Most people walk around with something in their body that doesn’t feel quite right.
A tight neck. Heavy shoulders. A lower back tension that you just can’t seem to escape. It’s there in the background, yet easy to ignore. You carry on with your life, move how you need to, and ultimately; you don’t think much of it.
Eventually, it slots in with your program and becomes part of how you feel.
It doesn’t show up all at once. There’s no clear starting point. Its gradual, it builds up slowly, in small ways. A long day of office environment desk job. Repeating the same movements at a fast-paced industrial site. Training hard without fully allowing sufficient recovery time. Stress that lurks silently in the body.

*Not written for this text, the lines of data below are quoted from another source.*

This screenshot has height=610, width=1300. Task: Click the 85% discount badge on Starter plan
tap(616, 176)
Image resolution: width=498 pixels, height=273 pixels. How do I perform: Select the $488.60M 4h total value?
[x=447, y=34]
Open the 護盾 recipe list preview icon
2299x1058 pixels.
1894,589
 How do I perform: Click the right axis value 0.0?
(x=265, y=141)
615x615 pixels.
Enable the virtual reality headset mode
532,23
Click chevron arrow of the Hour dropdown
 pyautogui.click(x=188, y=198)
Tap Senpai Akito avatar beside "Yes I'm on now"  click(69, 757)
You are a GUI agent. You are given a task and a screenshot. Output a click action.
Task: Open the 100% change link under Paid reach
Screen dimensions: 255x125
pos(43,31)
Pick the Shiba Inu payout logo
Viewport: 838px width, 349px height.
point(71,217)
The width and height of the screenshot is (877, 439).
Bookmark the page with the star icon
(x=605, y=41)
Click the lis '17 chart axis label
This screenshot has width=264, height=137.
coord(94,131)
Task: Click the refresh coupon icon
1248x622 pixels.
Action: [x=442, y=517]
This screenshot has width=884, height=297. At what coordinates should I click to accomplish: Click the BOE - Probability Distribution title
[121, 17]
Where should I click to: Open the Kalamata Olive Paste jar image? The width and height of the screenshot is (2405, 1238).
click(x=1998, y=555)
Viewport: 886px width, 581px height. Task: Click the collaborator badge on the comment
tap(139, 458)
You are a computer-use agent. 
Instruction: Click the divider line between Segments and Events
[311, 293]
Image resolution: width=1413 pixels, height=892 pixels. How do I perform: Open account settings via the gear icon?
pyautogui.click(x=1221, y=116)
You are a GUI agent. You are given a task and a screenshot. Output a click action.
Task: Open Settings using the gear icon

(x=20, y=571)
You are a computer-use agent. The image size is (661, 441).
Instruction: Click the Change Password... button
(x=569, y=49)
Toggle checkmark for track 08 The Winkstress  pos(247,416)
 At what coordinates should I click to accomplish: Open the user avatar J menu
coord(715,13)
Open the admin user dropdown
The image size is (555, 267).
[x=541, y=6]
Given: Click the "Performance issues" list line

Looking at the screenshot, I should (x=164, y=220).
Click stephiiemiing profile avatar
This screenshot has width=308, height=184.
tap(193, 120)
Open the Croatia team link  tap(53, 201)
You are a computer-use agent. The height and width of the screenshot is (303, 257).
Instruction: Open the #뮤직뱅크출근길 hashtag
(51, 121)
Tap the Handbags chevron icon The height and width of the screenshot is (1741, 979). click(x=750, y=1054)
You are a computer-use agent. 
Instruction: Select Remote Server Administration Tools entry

At first, it’s noticeable. You attempt a couple of stretches, shift around, try to loosen it off. Sometimes, it doesn’t help. Sometimes, it does, but the reward is short lived.
Then something changes.
You stop questioning it… you learn to ignore it.
It’s not that it suddenly becomes normal. It just becomes familiar.
Overtime, the body adapts to what it feels often, it fully settles in. The unusual feeling becomes “usual”. What once felt tight or restricted becomes your baseline. Not because it’s how your body is meant to feel, but rather because of what it’s been feeling a for a while.
So, you carry on. Life carries on.
Office workers sit through it. Manual workers continue pushing through their shift. Gym-goers train around it. Others just live with it, and coming to conclusion that it’s just part of getting older… and so, you forget about it.
It’s only when something shifts that it becomes obvious again.
Often, it’s when the discomfort gets loud to a point that its harder to ignore. Sometimes, it takes someone else pointing it out. A shoulder that doesn’t move freely as it should. A slight slouch posture when walking. A body that doesn’t quite relax, even when you’re resting.
That’s usually the moment it clicks.
You fully notice it; you become aware of it.
Most of the time, the body isn’t suddenly “tight”. It’s usually a gradual process, building up slowly, layer by layer, unwarily. And the longer it goes on, the easier it gets to accept it as normal.
Just because it’s familiar, it doesn’t always mean it’s right.
The body is meant to move, and to settle when it needs to. When that begin to change, its never dramatic, it’s quiet, making it easy to overlook.
Until it isn’t.
And by that point, it’s just something you notice now and then. On a grand scheme of things, it’s been there for a the longest while.
The question isn’t when it started.
It’s when it stopped being questioned.